While claims are extremely volatile in July because of summer auto plant shutdowns, the general tone of the report remained consistent with a pick-up in job gains.
The four-week moving average for new claims, which irons out week-to-week volatility, fell 4,500 to 341,250.
Automakers traditionally close assembly plants for retooling in July, but they have either shortened the shutdown period or completely forgone the closures, throwing off the model that the government uses to adjust the data for seasonal variations.
A Labor Department analyst said the volatility remained in the data. No states had been estimated and there was nothing unusual in the state-level data, the analyst said.
Last week's data has no bearing on Friday's employment report for July. The government's closely monitored report is expected to show nonfarm payrolls increased 184,000 last month after rising 195,000 in June, according to a Reuters survey of economists.
The jobless rate ticked down a 10th of a percentage point to 7.5 percent.

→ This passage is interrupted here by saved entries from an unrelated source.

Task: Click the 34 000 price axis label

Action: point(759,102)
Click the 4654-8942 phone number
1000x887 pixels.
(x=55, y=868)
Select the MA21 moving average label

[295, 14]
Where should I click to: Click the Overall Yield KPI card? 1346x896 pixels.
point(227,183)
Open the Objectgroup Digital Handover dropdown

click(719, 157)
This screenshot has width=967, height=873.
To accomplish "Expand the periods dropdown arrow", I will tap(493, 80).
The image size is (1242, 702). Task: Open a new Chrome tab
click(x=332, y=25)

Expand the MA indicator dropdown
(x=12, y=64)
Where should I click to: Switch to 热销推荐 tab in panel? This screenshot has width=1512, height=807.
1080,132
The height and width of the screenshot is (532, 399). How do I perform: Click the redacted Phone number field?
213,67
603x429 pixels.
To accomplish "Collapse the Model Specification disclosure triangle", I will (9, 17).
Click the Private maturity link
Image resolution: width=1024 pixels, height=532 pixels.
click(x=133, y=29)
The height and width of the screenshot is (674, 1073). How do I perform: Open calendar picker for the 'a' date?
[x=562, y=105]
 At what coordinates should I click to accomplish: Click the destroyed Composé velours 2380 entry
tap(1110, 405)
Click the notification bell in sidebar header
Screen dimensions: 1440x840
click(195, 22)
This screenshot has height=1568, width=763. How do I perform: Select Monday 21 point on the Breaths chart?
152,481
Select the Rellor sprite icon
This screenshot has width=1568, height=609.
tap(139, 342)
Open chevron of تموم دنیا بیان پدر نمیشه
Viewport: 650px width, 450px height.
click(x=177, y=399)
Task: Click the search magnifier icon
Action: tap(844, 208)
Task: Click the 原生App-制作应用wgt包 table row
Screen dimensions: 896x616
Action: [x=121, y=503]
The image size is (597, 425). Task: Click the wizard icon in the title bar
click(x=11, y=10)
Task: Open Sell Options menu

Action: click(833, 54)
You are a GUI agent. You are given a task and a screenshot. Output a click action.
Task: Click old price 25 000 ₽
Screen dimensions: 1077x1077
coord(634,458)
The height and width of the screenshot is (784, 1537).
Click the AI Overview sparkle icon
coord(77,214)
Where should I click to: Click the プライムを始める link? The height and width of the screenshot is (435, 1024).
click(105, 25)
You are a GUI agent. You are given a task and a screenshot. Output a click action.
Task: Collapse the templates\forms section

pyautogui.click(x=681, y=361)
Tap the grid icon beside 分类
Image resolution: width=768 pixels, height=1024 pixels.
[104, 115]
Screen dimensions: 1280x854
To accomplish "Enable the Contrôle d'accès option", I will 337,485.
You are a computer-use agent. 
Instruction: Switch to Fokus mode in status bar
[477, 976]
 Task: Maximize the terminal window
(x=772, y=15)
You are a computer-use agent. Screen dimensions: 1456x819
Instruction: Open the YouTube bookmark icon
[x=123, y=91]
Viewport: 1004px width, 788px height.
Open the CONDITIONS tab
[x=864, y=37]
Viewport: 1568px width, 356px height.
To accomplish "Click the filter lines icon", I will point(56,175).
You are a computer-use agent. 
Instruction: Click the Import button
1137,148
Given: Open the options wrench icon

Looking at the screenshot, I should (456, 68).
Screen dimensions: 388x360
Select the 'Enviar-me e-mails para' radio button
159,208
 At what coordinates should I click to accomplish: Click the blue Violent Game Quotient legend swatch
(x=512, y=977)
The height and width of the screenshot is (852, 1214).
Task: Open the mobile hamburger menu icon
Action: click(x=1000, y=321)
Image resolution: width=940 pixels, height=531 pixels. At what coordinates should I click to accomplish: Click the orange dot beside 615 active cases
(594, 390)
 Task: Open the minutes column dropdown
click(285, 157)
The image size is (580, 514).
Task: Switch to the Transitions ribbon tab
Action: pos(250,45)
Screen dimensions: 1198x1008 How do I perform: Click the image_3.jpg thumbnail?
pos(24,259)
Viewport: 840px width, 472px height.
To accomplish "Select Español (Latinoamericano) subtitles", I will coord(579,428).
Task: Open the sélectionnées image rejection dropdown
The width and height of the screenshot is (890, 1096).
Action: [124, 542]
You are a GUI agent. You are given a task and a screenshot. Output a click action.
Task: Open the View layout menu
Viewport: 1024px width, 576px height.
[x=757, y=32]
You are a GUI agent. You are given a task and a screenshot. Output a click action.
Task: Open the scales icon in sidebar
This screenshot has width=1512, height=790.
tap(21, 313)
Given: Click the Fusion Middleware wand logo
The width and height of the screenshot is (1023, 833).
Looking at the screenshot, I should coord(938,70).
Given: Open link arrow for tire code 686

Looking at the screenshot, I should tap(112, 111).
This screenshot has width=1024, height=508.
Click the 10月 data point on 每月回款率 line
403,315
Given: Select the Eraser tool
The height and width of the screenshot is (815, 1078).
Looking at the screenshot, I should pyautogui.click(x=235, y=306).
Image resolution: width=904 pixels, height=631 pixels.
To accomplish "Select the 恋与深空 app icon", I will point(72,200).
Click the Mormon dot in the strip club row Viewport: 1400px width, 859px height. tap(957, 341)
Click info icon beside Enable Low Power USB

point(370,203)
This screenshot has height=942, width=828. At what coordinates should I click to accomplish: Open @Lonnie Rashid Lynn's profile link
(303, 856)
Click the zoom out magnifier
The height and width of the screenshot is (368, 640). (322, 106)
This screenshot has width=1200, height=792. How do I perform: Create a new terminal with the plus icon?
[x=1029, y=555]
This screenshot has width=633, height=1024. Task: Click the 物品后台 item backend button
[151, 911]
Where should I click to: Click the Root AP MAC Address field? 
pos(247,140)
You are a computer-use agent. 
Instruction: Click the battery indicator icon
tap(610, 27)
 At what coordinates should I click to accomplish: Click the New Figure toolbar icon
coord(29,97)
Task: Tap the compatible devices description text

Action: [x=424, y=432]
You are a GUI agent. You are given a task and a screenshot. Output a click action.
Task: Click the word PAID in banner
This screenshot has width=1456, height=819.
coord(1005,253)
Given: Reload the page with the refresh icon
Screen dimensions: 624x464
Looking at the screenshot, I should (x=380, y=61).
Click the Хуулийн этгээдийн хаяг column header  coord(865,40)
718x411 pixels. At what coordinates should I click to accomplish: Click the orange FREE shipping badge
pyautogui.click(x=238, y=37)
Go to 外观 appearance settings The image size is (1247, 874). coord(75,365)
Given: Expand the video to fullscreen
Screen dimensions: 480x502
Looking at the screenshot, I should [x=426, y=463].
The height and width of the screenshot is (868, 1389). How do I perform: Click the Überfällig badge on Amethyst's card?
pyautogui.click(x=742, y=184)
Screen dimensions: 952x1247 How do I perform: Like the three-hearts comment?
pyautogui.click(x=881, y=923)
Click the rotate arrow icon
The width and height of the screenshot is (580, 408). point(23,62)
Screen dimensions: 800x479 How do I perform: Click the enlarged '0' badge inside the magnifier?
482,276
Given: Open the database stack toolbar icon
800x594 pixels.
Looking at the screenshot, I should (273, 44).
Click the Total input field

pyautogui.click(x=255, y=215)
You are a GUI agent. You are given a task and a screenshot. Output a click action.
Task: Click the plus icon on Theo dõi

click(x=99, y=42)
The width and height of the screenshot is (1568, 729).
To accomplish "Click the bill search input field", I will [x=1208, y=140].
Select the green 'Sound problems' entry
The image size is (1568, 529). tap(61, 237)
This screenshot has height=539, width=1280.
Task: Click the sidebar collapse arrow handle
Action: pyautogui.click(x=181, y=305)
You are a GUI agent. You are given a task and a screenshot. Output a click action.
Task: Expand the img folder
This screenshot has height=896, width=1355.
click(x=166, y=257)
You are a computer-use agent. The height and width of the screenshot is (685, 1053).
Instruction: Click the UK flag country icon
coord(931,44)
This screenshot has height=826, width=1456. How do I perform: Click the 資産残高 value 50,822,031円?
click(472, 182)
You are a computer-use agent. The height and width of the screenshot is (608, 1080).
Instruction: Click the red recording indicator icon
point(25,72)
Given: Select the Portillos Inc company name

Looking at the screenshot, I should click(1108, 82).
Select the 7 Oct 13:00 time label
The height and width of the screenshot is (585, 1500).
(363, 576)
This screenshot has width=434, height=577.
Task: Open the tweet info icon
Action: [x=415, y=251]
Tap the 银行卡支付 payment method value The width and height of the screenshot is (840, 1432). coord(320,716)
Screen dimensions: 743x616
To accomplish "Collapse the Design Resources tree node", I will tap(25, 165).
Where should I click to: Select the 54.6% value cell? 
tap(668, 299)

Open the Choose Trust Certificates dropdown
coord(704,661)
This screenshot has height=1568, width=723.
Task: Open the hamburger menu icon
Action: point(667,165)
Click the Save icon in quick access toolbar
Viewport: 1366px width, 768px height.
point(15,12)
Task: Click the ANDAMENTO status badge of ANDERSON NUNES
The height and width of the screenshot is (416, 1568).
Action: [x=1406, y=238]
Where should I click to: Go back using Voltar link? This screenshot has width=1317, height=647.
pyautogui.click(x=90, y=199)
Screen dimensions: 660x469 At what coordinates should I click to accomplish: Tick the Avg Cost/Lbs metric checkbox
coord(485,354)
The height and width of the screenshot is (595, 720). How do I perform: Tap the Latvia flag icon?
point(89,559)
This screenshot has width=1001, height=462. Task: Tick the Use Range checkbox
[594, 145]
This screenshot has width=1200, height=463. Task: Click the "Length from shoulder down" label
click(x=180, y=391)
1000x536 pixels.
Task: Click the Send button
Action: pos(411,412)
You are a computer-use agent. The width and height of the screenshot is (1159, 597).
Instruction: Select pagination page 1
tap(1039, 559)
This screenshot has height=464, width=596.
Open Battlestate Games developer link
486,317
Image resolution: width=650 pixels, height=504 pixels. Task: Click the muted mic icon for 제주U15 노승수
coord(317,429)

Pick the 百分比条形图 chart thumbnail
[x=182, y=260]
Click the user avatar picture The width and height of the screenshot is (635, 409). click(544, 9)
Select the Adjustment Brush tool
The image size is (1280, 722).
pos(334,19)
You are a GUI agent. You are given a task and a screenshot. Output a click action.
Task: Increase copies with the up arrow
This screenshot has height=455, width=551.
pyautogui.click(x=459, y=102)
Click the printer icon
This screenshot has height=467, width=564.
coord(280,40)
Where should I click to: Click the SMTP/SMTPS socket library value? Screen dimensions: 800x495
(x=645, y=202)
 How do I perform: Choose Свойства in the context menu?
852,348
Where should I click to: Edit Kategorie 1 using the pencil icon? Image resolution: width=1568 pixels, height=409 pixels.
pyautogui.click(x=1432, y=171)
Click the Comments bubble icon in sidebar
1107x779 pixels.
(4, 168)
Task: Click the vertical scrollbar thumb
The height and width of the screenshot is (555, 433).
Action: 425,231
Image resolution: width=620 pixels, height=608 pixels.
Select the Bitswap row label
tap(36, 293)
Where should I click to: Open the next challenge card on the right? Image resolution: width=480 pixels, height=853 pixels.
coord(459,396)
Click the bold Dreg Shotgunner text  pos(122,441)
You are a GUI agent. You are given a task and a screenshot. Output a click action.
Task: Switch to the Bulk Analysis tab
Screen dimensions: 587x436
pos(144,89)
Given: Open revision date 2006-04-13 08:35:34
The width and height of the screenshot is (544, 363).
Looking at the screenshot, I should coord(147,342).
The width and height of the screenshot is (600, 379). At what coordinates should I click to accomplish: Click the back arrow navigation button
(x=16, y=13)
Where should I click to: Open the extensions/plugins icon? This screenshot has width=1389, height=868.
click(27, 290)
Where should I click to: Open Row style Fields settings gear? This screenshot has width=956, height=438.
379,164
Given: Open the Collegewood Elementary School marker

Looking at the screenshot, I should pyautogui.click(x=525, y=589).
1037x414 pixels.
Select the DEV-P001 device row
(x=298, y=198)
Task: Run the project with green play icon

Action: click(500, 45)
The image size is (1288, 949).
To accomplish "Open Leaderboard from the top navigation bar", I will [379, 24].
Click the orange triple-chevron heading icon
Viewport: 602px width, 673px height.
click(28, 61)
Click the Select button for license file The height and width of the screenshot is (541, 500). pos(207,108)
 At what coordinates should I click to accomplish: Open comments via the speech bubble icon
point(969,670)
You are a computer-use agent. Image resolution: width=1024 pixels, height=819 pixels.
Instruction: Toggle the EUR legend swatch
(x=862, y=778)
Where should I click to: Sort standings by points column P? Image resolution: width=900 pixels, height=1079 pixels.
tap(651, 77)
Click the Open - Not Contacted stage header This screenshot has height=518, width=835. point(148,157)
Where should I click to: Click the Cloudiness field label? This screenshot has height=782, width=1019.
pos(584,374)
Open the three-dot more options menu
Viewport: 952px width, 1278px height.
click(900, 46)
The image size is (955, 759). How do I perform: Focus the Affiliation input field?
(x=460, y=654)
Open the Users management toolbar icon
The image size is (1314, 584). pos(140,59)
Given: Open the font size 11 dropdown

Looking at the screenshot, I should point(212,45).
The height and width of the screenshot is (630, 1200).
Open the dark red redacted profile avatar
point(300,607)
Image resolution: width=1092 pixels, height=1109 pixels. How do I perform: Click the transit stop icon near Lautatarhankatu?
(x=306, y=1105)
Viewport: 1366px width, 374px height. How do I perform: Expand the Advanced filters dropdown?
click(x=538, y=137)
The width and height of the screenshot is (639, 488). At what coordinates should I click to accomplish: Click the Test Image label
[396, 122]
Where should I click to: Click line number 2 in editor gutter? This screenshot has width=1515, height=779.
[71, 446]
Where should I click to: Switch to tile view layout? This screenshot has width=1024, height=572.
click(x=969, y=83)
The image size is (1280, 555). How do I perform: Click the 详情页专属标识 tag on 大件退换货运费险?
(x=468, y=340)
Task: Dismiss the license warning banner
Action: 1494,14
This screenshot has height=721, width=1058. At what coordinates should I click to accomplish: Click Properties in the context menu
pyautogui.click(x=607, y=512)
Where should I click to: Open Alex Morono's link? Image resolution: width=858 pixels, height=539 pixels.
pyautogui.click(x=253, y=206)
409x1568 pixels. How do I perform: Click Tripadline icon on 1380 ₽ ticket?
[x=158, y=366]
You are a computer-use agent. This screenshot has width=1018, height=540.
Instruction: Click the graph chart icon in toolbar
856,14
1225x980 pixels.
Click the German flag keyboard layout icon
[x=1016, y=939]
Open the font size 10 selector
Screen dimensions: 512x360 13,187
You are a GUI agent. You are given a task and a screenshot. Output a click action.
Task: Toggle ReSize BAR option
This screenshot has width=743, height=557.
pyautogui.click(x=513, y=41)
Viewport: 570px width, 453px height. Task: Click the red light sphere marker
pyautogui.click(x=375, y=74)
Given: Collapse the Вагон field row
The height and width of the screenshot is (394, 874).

There is a risk payrolls could surprise on the upside after a report on Wednesday showed private employers maintained a higher pace of hiring in July.
The labor market is being closely watched by the Federal Reserve, which on Wednesday offered no indication it planned to reduce its monthly $85 billion in bond purchases at its next meeting in September.
The claims report showed the number of people still receiving benefits under regular state programs after an initial week of aid fell 52,000 to 2.95 million in the week ended July 20.